---------- GIVEN DATA

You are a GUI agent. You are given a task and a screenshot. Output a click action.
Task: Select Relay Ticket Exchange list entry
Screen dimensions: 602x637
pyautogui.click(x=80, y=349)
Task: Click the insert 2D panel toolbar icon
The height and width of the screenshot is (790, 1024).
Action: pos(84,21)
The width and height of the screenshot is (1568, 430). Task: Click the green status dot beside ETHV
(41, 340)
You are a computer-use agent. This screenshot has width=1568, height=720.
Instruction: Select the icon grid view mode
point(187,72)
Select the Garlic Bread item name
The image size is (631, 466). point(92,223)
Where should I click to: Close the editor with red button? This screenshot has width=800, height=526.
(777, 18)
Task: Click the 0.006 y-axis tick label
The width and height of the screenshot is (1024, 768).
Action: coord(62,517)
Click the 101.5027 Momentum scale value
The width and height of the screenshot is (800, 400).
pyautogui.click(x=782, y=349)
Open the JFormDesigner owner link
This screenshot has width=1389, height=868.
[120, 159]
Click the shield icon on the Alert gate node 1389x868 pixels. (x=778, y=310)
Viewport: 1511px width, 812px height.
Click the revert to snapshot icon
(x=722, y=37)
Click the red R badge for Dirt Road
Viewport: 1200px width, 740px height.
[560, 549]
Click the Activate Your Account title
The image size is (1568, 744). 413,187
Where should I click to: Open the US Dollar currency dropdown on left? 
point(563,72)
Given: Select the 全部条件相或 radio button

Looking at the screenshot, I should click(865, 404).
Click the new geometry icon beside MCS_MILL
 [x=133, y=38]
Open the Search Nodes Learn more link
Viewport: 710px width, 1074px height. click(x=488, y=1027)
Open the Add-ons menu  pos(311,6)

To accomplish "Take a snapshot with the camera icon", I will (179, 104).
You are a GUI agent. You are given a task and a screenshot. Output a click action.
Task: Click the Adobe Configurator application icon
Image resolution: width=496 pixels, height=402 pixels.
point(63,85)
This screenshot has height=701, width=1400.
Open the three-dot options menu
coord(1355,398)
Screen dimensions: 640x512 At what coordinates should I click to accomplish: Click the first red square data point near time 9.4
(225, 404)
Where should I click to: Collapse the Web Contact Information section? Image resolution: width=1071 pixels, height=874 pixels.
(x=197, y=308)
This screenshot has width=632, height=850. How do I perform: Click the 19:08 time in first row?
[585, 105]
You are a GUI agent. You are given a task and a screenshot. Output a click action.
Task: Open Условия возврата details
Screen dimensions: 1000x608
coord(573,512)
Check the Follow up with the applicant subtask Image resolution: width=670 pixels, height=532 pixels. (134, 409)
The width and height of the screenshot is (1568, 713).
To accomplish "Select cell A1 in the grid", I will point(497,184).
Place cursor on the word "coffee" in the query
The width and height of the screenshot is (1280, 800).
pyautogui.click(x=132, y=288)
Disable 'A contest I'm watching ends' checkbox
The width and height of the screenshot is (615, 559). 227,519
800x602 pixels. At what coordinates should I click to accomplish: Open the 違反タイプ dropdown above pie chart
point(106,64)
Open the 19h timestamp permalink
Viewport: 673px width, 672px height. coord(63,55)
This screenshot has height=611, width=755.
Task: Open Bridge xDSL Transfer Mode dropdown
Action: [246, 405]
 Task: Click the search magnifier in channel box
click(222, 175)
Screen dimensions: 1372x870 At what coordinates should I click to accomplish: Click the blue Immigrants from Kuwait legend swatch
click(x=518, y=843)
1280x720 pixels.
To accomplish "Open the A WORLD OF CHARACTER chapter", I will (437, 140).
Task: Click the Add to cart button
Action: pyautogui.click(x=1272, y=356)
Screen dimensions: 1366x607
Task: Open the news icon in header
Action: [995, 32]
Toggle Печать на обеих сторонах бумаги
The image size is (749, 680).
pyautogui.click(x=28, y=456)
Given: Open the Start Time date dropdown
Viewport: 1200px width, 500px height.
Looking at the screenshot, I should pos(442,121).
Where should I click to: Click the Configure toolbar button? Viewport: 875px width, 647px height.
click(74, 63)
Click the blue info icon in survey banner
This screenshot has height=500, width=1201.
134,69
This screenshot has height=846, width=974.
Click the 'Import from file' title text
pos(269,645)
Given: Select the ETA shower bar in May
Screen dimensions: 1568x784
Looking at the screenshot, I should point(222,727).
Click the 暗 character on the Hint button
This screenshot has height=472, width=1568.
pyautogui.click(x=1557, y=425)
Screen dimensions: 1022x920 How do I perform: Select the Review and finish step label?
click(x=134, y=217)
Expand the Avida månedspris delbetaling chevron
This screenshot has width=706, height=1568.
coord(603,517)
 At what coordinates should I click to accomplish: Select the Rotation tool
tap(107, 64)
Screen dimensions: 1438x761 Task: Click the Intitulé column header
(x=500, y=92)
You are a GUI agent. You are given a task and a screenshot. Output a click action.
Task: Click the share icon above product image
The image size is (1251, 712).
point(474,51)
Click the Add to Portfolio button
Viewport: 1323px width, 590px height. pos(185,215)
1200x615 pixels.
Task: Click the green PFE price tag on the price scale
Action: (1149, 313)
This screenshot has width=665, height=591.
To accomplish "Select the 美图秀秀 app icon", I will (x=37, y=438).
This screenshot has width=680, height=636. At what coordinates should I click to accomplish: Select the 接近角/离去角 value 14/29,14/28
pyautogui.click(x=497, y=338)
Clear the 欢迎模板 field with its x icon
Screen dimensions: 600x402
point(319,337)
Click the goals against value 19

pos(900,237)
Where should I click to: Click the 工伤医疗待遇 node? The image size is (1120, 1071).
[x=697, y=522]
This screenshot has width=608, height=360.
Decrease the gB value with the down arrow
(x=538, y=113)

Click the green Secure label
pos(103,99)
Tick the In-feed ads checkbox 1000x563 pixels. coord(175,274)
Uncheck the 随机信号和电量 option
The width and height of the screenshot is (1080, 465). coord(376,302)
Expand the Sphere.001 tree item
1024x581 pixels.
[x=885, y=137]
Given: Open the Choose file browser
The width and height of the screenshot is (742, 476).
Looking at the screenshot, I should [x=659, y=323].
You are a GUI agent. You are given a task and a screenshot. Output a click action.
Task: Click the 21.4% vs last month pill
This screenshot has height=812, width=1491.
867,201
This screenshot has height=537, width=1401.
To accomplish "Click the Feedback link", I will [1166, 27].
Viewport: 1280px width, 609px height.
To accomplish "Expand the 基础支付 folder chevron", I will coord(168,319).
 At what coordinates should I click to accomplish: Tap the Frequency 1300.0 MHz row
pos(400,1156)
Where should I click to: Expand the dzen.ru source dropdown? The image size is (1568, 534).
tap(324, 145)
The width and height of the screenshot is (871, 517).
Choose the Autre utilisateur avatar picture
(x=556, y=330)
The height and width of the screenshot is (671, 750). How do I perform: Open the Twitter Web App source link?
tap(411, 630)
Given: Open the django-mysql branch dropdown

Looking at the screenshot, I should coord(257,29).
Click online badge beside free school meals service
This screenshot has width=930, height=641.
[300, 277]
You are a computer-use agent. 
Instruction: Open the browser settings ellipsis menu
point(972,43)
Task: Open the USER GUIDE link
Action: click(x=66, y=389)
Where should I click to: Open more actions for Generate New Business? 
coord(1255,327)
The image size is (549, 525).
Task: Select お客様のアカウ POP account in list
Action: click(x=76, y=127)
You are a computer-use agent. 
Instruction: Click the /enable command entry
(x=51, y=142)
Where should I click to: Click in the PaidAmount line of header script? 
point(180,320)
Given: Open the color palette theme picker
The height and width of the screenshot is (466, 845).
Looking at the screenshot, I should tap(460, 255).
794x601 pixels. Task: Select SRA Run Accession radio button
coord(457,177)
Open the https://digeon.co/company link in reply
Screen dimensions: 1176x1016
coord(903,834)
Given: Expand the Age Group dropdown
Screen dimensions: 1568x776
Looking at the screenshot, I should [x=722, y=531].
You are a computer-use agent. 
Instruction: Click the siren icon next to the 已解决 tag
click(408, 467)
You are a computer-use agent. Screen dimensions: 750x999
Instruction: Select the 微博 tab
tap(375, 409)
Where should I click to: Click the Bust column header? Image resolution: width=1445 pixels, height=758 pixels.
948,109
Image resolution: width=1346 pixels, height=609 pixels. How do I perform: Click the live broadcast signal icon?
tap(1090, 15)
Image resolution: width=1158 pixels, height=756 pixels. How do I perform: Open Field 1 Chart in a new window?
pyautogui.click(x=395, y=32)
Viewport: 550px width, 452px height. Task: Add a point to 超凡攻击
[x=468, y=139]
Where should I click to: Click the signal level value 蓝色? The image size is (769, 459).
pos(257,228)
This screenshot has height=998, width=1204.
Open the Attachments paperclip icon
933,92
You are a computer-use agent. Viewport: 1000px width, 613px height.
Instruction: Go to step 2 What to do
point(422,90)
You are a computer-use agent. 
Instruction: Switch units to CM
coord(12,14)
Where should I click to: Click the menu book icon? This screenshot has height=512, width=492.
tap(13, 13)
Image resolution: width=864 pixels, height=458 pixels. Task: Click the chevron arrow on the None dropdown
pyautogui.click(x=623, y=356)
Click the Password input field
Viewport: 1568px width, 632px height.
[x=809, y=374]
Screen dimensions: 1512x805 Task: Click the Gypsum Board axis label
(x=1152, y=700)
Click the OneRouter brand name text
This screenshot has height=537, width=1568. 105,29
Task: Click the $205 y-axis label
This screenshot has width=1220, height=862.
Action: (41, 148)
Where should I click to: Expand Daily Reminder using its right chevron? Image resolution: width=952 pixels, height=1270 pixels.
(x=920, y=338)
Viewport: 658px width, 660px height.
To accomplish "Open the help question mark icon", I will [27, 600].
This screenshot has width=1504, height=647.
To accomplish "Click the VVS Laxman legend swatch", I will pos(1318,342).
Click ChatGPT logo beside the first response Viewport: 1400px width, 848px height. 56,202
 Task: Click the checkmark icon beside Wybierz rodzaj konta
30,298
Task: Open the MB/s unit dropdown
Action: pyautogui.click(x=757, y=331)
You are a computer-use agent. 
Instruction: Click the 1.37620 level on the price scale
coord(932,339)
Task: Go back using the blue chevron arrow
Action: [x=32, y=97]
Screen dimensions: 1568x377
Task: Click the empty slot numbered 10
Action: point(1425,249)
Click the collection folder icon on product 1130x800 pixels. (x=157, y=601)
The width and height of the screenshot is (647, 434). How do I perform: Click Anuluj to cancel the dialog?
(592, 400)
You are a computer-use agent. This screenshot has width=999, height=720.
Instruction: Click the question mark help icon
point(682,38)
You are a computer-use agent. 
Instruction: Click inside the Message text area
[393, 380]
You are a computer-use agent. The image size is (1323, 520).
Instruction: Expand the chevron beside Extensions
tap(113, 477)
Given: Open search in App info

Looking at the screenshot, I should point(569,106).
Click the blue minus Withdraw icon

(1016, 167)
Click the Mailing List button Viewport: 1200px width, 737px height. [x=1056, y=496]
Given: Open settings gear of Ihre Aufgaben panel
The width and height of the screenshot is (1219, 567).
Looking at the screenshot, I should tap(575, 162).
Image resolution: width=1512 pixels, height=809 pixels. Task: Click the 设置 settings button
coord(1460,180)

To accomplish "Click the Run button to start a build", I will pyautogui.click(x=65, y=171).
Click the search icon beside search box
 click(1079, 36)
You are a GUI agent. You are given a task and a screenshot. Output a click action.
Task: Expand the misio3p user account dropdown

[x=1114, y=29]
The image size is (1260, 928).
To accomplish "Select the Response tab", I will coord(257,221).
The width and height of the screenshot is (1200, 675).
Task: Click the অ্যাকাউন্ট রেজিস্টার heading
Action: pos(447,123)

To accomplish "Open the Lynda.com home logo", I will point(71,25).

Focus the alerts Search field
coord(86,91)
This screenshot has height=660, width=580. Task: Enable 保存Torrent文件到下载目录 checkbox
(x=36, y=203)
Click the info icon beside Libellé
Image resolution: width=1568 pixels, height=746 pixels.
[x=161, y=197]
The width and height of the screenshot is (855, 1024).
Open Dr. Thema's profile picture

--------------------

◆ WHAT IS EXPECTED
Your answer should be the lines of the listing above between the line holding "Task: Click the insert 2D panel toolbar icon" and the line holding "has width=1568, height=720.", inclusive, restated word for word and alone.

◆ SOLUTION TO THIS EXERCISE
Task: Click the insert 2D panel toolbar icon
The height and width of the screenshot is (790, 1024).
Action: pos(84,21)
The width and height of the screenshot is (1568, 430). Task: Click the green status dot beside ETHV
(41, 340)
You are a computer-use agent. This screenshot has width=1568, height=720.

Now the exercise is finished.